Posted by Word Camel on February 10, 2004

In Reply to: Sullivan? posted by Bob on February 10, 2004

: : : : As an old and obsolete engineer, a time worn expression comes to mind. We used it to provide a visual picture that people could use to make the mental connection between the design of a thing and what it was used for.
: : : : Years later, in business school, I read Alfred Sloans book on organization at General Motors, and he used a similar concept to describe how the form of an organization would be developed based on the business function to be executed.
: : : : Is there a source for this before Sloan...... I think he wrote in 1963, but I believe I had heard it long before.....?

: : : I have the notion that "Form follows function" was a watchword at the Bauhaus, the German school of architecture and design (Weimar and elsewhere, 1919-1933), but I don't have any sources that can confirm that. Perhaps some other phrase finder can illuminate. SS

: : Yes, it was a Bauhaus principle. The saying is attributed to the architect Louis H. Sullivan, 1896.

: I had trouble getting the connection from Sullivan to the Bauhaus, which flourished decades after him, so I went Googling the phrase. It's attributed to Sullivan, all right, but also to a dozen other people, including Walter Gropius (aha! better time fit), a sculptor I never heard of, and (vaguely) to "the Bauhaus." Anybody have definitive evidence?

Sullivan was a member of the Chicago School, which differs from Bauhaus in that it uses neoclassical design elements.
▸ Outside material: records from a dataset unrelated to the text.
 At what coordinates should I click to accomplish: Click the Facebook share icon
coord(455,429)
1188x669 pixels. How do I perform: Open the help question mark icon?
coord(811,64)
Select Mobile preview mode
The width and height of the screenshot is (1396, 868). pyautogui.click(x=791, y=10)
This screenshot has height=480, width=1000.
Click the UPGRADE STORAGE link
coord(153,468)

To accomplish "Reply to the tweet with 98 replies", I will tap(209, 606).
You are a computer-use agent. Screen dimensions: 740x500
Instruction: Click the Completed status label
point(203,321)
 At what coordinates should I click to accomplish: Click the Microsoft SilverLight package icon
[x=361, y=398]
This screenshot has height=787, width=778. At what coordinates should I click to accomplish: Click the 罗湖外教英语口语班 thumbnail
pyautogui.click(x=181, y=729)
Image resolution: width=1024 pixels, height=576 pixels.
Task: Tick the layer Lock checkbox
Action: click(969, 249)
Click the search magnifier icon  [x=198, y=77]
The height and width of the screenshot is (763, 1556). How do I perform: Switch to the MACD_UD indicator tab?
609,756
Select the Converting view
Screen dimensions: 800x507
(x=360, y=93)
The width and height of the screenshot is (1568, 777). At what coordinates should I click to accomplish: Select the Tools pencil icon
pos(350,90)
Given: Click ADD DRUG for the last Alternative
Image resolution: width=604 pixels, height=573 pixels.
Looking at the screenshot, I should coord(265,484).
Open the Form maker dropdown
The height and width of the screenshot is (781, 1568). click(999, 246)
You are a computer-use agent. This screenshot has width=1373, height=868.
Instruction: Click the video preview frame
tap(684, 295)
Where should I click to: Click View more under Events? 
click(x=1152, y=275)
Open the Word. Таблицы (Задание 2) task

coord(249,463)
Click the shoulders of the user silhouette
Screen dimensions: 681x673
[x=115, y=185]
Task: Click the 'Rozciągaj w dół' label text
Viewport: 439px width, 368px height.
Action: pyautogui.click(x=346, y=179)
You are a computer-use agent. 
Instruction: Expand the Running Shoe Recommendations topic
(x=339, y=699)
Bauhaus disparaged any use of decoration at all. The photo is one of Sullivan's buildings. Though it is structurally simple, it doesn't quite go as far as Bauhaus did in reducing buildings to their essential elements.

In contrast to Sullivan and others (Frank Lloyd Wright among them), Bauhaus takes the Chicago school a step further. Lugwig Mies Van Der Rohe, an influential modernist and one time director of the Bauhaus declared "Form IS function". He also coined the wonderful phrase, "Less is more".